Activity
Once you find the line containing "Instruction: Switch to" in the data below, copy it and each following line exactly, up to and including the line containing "Click the browser zoom magnifier icon", and nothing else.
---------- Dataset
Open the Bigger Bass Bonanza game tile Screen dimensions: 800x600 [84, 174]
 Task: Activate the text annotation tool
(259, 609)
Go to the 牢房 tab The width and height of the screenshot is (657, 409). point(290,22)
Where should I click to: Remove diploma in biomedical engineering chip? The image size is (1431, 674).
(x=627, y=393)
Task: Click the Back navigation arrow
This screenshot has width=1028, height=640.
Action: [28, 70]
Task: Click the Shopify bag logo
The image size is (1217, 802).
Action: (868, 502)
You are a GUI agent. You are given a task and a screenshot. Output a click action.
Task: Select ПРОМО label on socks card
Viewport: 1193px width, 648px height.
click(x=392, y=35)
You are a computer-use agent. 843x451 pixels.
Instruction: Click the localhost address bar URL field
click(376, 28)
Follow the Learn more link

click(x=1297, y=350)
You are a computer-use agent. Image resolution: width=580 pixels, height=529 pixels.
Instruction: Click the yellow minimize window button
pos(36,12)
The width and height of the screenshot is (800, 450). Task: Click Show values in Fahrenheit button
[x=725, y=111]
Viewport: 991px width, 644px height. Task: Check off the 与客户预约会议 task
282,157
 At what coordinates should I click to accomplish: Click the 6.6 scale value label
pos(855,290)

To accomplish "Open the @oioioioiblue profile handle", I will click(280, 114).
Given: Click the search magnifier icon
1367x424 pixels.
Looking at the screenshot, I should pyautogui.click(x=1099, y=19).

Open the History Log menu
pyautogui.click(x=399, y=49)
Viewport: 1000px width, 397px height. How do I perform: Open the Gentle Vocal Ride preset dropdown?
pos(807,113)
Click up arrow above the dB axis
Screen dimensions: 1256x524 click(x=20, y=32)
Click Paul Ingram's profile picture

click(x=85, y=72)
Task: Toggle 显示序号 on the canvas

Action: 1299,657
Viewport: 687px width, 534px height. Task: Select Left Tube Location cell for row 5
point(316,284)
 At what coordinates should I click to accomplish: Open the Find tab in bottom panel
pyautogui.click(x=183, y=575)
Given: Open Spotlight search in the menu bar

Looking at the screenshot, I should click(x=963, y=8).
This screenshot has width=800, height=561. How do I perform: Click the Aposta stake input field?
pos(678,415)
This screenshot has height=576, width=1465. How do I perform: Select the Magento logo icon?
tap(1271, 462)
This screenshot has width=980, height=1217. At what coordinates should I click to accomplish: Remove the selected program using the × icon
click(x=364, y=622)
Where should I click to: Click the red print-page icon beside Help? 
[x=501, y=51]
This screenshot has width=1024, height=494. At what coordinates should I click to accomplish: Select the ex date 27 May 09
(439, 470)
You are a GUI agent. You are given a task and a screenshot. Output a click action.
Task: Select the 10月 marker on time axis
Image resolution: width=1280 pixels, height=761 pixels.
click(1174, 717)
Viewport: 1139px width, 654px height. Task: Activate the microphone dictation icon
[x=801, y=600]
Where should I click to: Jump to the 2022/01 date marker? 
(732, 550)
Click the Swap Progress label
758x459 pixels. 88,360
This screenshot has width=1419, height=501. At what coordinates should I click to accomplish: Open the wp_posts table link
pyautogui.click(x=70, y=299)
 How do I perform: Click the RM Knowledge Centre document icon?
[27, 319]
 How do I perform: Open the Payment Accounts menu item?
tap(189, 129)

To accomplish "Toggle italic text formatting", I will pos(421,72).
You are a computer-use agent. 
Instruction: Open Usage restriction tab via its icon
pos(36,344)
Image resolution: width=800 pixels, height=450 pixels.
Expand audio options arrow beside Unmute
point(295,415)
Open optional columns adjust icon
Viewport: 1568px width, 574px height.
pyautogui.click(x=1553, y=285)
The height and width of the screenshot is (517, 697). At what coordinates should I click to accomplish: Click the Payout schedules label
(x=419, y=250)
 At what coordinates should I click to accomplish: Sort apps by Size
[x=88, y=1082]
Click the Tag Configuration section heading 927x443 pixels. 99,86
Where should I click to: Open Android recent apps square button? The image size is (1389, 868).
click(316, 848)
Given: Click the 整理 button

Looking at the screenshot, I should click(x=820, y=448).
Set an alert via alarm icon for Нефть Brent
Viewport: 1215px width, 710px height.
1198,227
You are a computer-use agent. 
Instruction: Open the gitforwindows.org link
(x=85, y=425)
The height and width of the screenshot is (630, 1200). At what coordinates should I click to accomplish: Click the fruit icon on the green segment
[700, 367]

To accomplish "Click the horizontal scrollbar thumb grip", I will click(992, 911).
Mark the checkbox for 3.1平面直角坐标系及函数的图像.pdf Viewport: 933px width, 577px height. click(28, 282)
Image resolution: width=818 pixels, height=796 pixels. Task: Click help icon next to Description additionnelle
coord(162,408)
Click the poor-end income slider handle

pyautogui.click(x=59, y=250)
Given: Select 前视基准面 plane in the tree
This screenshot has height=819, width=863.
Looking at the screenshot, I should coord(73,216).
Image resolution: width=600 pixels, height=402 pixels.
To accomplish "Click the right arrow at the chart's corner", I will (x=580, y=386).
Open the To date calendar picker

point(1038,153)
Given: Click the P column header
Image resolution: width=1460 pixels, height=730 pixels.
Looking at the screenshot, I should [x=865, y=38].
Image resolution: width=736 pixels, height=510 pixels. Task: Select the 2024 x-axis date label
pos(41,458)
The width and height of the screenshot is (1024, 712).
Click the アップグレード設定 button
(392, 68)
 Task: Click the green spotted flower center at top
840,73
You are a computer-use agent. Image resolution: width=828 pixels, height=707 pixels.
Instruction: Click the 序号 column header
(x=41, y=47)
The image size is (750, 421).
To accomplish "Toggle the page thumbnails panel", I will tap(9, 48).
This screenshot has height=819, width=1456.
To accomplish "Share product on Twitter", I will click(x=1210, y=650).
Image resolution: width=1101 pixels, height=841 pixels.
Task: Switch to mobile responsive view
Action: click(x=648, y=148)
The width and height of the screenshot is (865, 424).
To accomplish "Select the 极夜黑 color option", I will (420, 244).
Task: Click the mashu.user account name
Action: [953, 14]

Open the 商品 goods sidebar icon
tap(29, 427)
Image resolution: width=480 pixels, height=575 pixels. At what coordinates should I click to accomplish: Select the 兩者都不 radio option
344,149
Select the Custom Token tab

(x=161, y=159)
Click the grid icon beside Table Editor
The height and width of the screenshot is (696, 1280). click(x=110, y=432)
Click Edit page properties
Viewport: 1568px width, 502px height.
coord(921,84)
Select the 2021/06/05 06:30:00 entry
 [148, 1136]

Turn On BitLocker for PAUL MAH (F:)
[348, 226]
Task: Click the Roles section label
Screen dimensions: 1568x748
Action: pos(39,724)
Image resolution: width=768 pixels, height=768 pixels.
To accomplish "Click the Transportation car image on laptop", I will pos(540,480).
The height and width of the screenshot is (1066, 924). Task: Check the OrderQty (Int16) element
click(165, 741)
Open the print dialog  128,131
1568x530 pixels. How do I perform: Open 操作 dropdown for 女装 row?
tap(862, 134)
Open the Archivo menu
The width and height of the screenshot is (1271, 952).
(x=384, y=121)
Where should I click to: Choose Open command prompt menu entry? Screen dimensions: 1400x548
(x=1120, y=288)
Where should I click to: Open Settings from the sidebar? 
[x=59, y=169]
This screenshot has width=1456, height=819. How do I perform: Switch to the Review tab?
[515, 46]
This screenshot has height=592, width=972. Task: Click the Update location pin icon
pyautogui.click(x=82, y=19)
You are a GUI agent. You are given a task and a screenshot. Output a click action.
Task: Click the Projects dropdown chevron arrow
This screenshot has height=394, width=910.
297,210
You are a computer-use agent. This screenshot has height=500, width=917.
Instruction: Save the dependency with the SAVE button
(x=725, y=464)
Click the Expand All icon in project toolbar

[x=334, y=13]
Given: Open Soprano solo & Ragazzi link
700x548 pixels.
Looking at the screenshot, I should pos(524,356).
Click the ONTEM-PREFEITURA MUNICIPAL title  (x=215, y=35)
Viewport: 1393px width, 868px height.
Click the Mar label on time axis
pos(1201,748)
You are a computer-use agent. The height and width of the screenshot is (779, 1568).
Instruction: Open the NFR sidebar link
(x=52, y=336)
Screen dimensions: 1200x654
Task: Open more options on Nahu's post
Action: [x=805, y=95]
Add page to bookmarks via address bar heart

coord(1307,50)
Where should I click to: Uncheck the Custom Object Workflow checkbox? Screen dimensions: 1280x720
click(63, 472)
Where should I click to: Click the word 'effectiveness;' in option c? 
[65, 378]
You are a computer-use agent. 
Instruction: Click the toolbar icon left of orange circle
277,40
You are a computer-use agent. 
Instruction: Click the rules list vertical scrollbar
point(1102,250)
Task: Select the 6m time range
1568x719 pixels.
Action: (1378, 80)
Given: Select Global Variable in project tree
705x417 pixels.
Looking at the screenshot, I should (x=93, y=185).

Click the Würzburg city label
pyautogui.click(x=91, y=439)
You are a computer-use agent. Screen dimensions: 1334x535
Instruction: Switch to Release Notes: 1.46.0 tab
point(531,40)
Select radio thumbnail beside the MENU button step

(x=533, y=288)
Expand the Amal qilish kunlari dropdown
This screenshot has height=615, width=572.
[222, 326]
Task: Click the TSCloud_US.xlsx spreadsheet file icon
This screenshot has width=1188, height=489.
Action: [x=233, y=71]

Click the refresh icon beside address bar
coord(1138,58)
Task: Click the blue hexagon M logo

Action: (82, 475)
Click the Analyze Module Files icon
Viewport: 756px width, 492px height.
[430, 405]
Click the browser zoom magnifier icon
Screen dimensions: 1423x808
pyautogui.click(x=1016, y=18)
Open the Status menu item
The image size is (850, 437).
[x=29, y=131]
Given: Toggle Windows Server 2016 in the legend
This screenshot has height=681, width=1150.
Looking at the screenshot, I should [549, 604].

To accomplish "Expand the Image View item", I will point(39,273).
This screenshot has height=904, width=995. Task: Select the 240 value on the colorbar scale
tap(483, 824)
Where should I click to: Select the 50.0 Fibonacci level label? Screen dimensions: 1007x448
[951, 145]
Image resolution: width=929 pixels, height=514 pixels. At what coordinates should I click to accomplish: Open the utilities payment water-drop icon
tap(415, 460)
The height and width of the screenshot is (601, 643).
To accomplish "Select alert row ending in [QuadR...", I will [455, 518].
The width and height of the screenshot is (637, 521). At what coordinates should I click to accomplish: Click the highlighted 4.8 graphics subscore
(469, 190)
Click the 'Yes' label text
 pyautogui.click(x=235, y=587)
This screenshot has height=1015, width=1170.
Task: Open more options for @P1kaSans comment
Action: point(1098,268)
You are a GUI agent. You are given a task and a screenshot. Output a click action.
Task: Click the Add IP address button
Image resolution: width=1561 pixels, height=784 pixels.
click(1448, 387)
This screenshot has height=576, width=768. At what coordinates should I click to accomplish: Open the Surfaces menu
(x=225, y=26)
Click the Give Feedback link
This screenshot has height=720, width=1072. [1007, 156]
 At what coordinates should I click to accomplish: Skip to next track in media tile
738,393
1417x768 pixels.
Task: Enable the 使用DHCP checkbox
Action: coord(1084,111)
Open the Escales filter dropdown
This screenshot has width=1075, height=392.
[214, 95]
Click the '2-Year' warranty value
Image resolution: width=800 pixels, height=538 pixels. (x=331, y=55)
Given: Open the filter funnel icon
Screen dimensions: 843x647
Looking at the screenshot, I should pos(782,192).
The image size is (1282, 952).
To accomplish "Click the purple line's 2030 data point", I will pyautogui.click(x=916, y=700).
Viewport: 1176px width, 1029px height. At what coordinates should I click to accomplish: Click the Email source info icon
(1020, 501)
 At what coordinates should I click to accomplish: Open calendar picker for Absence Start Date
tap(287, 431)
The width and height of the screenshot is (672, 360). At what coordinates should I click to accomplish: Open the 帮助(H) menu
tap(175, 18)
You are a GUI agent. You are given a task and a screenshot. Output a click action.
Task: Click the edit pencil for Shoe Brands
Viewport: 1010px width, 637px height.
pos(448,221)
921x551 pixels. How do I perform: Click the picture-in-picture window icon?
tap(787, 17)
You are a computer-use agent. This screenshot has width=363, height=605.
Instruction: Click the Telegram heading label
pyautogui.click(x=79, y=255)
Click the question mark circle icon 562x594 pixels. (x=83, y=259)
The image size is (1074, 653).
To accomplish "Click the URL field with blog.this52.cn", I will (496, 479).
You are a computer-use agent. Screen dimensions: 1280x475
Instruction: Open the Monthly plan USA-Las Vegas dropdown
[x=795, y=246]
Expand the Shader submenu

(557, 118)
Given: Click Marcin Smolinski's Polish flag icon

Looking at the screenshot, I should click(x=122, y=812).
--------------------
Solution to the problem
Instruction: Switch to Release Notes: 1.46.0 tab
point(531,40)
Select radio thumbnail beside the MENU button step

(x=533, y=288)
Expand the Amal qilish kunlari dropdown
This screenshot has height=615, width=572.
[222, 326]
Task: Click the TSCloud_US.xlsx spreadsheet file icon
This screenshot has width=1188, height=489.
Action: [x=233, y=71]

Click the refresh icon beside address bar
coord(1138,58)
Task: Click the blue hexagon M logo

Action: (82, 475)
Click the Analyze Module Files icon
Viewport: 756px width, 492px height.
[430, 405]
Click the browser zoom magnifier icon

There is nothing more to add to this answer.